CHALLENGE: Turn the rows from the line with "Given: View the 845 reactions list" up to and including the line with "will [x=11, y=10]." into a numbered list, leaving out any blank lines.

DATA EXCERPTS:
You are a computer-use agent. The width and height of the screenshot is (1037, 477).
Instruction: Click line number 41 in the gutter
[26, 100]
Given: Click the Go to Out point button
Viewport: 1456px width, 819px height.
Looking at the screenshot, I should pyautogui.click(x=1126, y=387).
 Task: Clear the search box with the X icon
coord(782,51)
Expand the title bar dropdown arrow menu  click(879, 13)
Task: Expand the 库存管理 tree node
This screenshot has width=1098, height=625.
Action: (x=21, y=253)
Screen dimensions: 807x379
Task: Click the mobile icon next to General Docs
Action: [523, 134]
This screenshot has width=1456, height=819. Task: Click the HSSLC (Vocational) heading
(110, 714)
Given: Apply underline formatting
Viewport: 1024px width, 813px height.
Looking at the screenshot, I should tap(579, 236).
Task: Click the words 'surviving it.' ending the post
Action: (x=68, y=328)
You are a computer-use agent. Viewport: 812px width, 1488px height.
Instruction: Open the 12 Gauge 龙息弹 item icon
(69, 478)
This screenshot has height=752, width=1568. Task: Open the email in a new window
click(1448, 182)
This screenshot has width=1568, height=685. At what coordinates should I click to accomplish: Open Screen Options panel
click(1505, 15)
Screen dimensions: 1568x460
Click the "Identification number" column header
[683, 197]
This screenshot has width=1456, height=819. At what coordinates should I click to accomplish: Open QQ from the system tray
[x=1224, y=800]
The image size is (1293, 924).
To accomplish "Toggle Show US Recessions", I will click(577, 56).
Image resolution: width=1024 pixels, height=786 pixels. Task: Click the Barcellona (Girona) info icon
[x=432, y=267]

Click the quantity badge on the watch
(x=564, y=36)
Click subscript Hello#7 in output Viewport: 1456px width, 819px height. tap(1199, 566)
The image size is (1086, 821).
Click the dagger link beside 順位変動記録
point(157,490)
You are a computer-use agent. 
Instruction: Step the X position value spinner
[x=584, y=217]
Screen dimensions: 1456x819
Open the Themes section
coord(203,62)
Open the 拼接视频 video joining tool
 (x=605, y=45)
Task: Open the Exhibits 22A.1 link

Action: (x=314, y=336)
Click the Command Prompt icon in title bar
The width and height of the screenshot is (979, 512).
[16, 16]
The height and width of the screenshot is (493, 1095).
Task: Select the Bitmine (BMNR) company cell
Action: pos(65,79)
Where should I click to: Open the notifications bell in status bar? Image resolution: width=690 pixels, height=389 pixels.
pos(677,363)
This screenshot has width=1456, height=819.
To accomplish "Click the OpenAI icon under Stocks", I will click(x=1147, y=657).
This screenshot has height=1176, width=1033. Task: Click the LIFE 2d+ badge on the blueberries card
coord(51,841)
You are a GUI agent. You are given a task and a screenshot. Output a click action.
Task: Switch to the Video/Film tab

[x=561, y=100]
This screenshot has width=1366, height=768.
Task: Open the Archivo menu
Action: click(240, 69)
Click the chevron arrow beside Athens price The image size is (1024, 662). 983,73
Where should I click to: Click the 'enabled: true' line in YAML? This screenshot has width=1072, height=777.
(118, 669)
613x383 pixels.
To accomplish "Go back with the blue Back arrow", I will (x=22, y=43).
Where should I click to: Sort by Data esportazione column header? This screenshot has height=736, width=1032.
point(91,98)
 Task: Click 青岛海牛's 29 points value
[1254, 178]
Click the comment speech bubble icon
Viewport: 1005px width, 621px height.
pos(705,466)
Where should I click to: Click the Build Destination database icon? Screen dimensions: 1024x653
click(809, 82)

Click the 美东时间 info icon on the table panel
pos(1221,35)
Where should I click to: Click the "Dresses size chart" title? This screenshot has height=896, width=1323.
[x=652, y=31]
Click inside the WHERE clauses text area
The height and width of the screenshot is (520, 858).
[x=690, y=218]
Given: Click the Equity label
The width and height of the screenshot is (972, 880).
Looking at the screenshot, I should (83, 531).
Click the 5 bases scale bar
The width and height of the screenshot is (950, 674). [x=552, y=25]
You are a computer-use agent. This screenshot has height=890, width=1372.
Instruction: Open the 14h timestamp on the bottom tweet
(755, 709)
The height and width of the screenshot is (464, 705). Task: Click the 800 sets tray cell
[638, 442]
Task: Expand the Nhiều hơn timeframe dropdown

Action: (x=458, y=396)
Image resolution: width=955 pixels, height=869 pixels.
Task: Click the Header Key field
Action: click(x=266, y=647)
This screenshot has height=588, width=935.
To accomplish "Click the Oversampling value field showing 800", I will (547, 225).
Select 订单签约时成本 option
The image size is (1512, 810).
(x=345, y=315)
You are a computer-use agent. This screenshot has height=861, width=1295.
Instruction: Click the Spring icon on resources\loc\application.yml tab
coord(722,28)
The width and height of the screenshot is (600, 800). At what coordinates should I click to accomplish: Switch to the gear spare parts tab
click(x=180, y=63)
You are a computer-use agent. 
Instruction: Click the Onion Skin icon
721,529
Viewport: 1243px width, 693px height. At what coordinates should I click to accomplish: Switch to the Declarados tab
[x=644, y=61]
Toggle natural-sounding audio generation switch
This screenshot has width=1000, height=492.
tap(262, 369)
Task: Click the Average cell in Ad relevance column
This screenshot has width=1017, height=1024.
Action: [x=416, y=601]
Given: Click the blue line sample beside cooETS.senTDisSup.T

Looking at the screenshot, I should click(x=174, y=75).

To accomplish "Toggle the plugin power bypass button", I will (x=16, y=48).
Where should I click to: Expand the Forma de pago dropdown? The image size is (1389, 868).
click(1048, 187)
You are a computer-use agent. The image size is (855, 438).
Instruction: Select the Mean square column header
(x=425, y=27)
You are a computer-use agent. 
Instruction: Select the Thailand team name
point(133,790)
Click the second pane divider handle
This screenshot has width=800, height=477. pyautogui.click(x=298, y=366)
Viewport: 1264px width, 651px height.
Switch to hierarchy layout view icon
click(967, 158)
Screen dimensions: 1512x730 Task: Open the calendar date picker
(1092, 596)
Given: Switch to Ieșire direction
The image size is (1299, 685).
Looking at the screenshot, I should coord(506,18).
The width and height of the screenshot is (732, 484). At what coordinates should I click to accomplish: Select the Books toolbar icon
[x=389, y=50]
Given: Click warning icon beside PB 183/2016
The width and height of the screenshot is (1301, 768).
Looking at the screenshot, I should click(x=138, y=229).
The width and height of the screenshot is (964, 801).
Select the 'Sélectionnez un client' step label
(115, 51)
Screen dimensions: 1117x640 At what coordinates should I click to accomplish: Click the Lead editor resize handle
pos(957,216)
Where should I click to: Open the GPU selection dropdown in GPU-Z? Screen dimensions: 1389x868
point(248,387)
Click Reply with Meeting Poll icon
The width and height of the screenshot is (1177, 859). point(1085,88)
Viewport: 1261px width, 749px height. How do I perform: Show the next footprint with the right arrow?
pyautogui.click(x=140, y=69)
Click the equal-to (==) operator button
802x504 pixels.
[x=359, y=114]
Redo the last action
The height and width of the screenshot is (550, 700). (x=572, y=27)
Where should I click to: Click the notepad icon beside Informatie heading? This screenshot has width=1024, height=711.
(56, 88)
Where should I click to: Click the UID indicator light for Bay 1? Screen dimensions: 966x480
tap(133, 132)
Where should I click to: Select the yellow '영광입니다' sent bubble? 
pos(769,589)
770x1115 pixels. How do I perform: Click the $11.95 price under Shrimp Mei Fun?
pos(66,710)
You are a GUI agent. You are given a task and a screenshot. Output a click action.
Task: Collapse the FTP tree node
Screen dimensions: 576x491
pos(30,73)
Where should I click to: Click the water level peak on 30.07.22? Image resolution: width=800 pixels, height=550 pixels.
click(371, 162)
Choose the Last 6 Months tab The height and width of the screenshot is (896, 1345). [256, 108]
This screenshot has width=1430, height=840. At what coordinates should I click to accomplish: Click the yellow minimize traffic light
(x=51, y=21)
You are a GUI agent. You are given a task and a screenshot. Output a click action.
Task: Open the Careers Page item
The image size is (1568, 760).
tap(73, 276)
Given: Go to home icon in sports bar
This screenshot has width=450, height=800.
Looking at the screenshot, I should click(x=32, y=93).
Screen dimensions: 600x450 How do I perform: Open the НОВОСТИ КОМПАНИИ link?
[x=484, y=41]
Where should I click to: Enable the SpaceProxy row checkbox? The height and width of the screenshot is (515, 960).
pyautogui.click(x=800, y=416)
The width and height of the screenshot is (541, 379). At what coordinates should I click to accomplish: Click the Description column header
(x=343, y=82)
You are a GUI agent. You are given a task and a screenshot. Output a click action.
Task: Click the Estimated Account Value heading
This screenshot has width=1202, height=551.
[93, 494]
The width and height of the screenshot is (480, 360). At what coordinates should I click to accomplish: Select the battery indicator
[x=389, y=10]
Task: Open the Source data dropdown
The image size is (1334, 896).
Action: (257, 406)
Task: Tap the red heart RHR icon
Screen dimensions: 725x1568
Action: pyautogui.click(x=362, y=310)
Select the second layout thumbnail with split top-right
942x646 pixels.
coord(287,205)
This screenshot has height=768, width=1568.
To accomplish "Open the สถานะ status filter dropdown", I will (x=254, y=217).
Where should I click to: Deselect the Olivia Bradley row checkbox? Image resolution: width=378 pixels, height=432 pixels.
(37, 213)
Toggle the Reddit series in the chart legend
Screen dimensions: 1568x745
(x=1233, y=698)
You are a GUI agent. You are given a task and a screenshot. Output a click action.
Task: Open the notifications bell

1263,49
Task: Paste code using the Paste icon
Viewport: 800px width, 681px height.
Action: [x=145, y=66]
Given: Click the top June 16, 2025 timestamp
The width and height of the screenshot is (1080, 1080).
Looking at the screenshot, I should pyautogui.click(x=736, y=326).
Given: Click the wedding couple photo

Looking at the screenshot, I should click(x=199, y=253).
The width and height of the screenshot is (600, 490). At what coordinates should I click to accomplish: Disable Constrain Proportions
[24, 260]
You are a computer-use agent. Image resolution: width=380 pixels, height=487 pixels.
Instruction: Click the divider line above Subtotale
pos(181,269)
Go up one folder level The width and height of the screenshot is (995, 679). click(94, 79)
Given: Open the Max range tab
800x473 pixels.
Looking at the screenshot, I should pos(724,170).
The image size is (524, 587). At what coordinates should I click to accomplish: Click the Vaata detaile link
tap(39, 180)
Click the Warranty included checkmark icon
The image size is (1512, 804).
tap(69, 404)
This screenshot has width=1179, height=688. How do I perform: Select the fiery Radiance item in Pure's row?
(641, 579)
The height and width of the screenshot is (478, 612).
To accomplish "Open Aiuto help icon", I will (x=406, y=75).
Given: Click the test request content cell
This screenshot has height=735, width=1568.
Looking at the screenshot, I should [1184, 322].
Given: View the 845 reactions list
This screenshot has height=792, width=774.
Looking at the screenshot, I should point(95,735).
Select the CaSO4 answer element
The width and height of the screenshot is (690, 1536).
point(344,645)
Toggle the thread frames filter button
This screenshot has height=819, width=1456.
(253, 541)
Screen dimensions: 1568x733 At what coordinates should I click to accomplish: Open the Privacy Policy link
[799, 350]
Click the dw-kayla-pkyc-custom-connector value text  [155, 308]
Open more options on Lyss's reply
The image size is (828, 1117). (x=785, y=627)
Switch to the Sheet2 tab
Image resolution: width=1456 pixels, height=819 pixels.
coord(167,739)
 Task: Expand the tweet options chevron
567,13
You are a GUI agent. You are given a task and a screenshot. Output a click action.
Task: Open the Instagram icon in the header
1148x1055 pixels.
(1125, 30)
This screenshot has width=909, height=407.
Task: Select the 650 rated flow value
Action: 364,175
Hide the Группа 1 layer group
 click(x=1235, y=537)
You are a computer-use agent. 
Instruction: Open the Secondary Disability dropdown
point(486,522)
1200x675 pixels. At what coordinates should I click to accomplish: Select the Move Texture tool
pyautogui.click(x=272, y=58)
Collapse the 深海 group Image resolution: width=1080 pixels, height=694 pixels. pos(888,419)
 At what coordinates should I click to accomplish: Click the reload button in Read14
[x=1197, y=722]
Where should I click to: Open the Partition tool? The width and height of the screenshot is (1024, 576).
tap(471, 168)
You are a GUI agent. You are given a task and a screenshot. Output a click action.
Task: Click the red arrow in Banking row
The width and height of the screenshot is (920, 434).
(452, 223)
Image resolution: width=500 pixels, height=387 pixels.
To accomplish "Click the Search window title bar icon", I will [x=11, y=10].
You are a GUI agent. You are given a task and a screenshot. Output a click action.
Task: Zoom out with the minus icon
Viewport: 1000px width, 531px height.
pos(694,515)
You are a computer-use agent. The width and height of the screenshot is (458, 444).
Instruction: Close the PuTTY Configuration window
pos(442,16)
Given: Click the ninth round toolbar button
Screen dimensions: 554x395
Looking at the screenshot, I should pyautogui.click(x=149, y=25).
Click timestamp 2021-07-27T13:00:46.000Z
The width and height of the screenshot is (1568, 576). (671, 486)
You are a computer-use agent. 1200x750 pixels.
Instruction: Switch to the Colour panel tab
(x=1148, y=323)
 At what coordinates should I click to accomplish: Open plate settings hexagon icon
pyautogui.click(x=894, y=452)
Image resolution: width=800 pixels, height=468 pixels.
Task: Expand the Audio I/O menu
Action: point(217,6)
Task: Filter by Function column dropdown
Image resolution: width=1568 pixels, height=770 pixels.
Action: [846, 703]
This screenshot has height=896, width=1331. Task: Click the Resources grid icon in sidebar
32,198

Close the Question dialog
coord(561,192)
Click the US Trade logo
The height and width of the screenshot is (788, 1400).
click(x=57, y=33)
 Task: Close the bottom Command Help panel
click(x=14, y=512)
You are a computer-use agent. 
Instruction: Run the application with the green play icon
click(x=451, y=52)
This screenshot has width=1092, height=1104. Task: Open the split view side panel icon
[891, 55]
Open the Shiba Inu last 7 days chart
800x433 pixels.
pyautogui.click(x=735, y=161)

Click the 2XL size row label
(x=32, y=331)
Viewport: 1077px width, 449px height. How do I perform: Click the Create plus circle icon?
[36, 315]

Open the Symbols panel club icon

WRITTEN ANSWER:
1. Given: View the 845 reactions list
2. This screenshot has height=792, width=774.
3. Looking at the screenshot, I should point(95,735).
4. Select the CaSO4 answer element
5. The width and height of the screenshot is (690, 1536).
6. point(344,645)
7. Toggle the thread frames filter button
8. This screenshot has height=819, width=1456.
9. (253, 541)
10. Screen dimensions: 1568x733 At what coordinates should I click to accomplish: Open the Privacy Policy link
11. [799, 350]
12. Click the dw-kayla-pkyc-custom-connector value text  [155, 308]
13. Open more options on Lyss's reply
14. The image size is (828, 1117). (x=785, y=627)
15. Switch to the Sheet2 tab
16. Image resolution: width=1456 pixels, height=819 pixels.
17. coord(167,739)
18.  Task: Expand the tweet options chevron
19. 567,13
20. You are a GUI agent. You are given a task and a screenshot. Output a click action.
21. Task: Open the Instagram icon in the header
22. 1148x1055 pixels.
23. (1125, 30)
24. This screenshot has width=909, height=407.
25. Task: Select the 650 rated flow value
26. Action: 364,175
27. Hide the Группа 1 layer group
28.  click(x=1235, y=537)
29. You are a computer-use agent. 
30. Instruction: Open the Secondary Disability dropdown
31. point(486,522)
32. 1200x675 pixels. At what coordinates should I click to accomplish: Select the Move Texture tool
33. pyautogui.click(x=272, y=58)
34. Collapse the 深海 group Image resolution: width=1080 pixels, height=694 pixels. pos(888,419)
35.  At what coordinates should I click to accomplish: Click the reload button in Read14
36. [x=1197, y=722]
37. Where should I click to: Open the Partition tool? The width and height of the screenshot is (1024, 576).
38. tap(471, 168)
39. You are a GUI agent. You are given a task and a screenshot. Output a click action.
40. Task: Click the red arrow in Banking row
41. The width and height of the screenshot is (920, 434).
42. (452, 223)
43. Image resolution: width=500 pixels, height=387 pixels.
44. To accomplish "Click the Search window title bar icon", I will [x=11, y=10].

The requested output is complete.